医院消毒水的味道有点刺鼻。
他捏着体检报告坐在走廊长椅上,指尖发凉。
医生刚才的话还在耳边打转:“情况不乐观……抓紧时间治疗,或许还能多陪家人一段日子。”
八天前,他自导自演了一场破产大戏。
把空荡荡的银行卡余额截图发给妻子,撕掉几份伪造的债务合同,声音沙哑地说:“离了吧,跟着我只有债。”
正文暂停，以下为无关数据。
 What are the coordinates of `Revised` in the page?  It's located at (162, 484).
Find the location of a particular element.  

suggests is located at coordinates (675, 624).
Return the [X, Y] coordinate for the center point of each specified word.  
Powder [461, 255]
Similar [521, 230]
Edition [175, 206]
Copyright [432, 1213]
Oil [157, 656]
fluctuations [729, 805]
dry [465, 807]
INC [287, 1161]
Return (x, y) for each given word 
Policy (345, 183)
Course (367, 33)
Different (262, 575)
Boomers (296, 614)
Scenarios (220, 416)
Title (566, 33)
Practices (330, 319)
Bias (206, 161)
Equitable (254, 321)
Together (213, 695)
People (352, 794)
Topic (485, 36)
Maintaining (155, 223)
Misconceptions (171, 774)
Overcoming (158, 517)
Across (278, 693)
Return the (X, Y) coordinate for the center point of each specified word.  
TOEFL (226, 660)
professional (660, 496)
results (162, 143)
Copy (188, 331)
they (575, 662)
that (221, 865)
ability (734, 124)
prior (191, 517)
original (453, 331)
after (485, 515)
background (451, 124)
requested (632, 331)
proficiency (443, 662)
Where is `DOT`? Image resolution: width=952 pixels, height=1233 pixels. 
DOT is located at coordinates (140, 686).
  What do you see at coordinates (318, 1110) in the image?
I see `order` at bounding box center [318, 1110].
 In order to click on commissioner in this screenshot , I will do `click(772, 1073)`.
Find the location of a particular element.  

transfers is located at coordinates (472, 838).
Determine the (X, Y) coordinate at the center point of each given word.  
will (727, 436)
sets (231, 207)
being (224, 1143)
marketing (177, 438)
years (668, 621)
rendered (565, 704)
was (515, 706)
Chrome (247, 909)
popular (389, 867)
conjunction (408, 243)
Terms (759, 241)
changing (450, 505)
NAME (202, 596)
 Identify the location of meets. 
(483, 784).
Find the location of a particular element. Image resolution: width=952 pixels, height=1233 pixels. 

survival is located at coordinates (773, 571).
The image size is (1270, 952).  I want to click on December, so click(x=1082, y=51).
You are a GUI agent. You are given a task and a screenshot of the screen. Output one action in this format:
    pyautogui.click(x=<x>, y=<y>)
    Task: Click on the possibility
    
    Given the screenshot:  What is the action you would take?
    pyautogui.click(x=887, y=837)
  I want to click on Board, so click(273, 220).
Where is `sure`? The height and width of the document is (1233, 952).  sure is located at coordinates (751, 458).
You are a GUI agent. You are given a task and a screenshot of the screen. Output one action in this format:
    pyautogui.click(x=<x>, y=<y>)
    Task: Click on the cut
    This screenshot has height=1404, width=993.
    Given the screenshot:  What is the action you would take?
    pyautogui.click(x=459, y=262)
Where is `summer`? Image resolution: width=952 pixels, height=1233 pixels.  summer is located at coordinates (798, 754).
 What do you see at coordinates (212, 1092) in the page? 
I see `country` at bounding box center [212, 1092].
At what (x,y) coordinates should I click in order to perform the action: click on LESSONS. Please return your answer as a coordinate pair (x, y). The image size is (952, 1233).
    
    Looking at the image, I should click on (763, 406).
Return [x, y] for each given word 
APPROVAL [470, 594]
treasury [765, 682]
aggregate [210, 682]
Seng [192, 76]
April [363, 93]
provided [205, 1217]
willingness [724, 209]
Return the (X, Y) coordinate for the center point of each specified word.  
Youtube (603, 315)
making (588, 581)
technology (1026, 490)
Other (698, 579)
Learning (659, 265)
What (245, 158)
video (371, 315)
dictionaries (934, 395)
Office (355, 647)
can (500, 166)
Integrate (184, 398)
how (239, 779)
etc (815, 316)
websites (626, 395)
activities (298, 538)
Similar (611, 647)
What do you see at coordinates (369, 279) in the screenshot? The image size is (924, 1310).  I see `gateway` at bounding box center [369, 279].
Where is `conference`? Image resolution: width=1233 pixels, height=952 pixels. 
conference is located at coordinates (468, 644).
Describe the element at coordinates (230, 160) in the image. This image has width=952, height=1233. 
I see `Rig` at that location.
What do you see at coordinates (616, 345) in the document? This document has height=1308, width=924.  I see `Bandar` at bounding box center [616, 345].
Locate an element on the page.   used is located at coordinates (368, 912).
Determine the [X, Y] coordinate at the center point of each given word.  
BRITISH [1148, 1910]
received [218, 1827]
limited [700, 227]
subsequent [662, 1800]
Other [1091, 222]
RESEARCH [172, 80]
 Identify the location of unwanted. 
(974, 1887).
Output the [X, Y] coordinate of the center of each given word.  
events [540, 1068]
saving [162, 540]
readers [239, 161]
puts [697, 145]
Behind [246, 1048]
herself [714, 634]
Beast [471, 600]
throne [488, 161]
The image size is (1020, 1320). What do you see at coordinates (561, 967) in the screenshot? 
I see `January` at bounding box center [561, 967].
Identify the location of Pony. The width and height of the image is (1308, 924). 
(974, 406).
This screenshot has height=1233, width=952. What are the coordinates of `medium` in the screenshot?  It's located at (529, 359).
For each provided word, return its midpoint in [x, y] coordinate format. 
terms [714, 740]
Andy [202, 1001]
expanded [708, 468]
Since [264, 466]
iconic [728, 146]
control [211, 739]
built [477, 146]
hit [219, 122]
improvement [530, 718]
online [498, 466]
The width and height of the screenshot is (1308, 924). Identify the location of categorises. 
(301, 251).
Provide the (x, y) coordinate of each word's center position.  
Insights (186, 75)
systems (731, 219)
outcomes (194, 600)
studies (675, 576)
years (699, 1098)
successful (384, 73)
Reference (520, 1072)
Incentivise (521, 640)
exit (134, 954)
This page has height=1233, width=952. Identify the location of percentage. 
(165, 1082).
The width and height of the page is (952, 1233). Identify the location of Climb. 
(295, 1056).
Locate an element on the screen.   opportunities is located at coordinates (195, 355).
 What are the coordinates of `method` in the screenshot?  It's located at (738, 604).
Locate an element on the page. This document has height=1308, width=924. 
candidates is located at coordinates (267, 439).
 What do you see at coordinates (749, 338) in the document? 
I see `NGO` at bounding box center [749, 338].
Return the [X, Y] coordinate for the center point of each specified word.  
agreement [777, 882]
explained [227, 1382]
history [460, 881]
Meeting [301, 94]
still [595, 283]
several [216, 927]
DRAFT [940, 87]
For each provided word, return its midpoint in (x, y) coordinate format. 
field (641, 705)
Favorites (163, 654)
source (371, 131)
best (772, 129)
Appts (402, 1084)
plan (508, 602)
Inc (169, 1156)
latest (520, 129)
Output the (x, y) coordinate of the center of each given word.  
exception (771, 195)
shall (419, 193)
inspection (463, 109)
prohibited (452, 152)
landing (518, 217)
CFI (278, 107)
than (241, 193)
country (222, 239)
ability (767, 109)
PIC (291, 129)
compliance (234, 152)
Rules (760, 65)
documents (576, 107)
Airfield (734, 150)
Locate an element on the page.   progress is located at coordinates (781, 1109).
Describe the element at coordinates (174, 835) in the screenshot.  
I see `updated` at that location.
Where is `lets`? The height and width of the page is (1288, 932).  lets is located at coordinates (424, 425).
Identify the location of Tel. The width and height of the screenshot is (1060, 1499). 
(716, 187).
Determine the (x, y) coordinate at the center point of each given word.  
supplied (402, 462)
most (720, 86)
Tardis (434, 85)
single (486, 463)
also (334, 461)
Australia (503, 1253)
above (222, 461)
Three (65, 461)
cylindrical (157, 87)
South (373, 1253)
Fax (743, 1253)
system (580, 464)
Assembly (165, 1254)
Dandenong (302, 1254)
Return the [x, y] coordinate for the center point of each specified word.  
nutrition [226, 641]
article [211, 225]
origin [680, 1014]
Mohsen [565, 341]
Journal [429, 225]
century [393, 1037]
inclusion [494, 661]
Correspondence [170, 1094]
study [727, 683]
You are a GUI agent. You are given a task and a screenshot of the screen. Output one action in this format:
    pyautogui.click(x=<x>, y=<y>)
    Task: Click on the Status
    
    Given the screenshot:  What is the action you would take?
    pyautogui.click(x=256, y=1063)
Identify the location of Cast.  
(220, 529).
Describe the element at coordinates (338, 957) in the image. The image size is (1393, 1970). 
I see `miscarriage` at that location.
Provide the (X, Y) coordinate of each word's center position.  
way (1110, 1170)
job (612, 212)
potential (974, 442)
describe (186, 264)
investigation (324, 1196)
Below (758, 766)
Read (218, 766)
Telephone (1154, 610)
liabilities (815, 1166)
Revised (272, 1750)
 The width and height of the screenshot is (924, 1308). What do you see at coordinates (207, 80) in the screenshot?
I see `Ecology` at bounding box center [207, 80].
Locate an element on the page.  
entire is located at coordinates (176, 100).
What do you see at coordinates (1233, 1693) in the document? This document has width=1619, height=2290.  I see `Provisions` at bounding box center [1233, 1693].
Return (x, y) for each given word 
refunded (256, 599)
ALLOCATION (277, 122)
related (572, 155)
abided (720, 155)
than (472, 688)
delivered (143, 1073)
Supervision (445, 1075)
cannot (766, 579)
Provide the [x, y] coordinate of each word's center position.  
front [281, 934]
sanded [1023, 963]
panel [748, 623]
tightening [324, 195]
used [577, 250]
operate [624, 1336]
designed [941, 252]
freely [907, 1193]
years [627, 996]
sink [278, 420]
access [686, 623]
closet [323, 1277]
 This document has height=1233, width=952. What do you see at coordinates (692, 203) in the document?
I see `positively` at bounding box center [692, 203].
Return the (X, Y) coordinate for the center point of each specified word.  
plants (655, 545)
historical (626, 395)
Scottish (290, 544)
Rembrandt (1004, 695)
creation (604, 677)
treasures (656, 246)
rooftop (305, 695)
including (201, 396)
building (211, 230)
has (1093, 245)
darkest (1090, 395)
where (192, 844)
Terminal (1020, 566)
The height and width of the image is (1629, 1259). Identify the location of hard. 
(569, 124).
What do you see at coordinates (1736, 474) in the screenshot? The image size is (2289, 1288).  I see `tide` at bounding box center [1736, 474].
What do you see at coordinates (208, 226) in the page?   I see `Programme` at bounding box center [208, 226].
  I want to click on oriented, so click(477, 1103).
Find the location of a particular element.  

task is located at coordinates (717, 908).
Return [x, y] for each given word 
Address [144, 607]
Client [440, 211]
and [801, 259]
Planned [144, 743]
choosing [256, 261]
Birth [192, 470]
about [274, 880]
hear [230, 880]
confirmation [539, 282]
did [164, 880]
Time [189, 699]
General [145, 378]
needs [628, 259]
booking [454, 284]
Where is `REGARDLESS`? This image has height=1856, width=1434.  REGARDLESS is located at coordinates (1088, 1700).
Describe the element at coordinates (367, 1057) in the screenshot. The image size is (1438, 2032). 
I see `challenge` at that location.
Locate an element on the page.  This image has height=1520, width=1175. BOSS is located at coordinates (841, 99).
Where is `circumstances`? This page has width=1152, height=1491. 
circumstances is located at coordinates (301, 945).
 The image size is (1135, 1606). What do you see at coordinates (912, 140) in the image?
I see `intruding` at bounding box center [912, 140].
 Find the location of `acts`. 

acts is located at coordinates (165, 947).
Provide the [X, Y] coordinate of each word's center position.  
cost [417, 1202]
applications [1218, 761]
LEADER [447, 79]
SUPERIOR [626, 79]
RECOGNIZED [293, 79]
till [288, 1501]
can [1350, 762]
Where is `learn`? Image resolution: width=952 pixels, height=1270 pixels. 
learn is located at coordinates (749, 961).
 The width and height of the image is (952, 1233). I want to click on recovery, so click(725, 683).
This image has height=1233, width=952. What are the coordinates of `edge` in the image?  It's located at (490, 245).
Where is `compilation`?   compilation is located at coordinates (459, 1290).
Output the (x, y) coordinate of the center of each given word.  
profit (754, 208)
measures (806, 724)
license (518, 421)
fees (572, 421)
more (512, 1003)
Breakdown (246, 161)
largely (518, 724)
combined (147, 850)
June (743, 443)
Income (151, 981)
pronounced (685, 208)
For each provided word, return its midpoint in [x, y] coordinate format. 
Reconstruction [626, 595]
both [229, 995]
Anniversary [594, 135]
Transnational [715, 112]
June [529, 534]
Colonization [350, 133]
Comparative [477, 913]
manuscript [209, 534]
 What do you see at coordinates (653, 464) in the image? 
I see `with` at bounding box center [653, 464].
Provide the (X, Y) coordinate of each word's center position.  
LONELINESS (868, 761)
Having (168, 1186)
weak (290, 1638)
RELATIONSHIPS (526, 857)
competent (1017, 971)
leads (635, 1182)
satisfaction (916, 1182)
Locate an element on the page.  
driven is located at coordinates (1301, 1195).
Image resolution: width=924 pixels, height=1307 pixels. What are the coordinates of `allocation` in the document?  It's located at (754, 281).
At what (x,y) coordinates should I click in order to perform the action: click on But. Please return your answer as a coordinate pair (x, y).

妻子没哭没闹,只是红着眼眶看了他很久,久到他几乎要撑不住坦白。
但她最终轻轻点头,转身时只留了一句:“你保重。”
他原以为这是最“伟大”的安排——独自承受病痛,不拖累她后半生。
直到此刻,体检单上的数据冰冷地提醒他:那些自以为是的牺牲,可能只是亲手推开最后一点温暖的愚蠢。
走廊那头传来熟悉的脚步声。
他抬头,看见妻子提着保温桶匆匆走来,头发有些乱,额角有汗。
“妈说你最近脸色差,非让我送汤来。”
她把桶往他手里一塞,语气硬邦邦的,“离归离,总不能看你饿死。”
保温桶很暖,热气蹭到他手背上。
他忽然想起结婚那天,她也是这样红着脸,把一杯热茶塞进他手里:“以后冷暖一起扛。”
十年了,他竟忘了她从来不是需要被保护的弱者,而是愿意并肩站在风雨里的人。
“医生说我……”他喉咙发紧。
“知道了。”妻子打断他,在他身边坐下,“刚去诊室问过了。”
她侧过脸,眼眶还是红的,声音却稳:“所以你是怕拖累我,才演那出破产戏?”
他低头盯着保温桶上的花纹。
“傻子。”她轻轻说,“日子苦点怕什么?怕的是你擅自替我选择,怕的是最后一段路让我当逃兵。”
窗外暮色漫进来,金红的光铺了半条走廊。
她接过体检单,仔细折好放进自己包里:“治吧,钱不够就把房子卖了。人在,家就在。”
这句话很轻,却像一块石头落进他心里,溅起沉积多年的浪——
原来爱不是负担,而是黑暗里有人执意为你点灯。
后来他开始积极配合治疗。
妻子把工作调成弹性制,每天变着花样煲汤。
病房的小窗台上,她养了一排多肉,说看着生命顽强,心里就有劲。
某个化疗后的午后,他虚弱地躺着,看她细心擦拭叶片。
阳光跳在她睫毛上,他突然笑了:“要是早点坦白多好。”
她回头瞪他:“现在也不晚。日子还长,咱们慢慢走。”
是啊,日子还长。
生命的长短从来不由数字决定,而是由那些紧握的手、共享的晨昏、热气腾腾的寻常瞬间填满的。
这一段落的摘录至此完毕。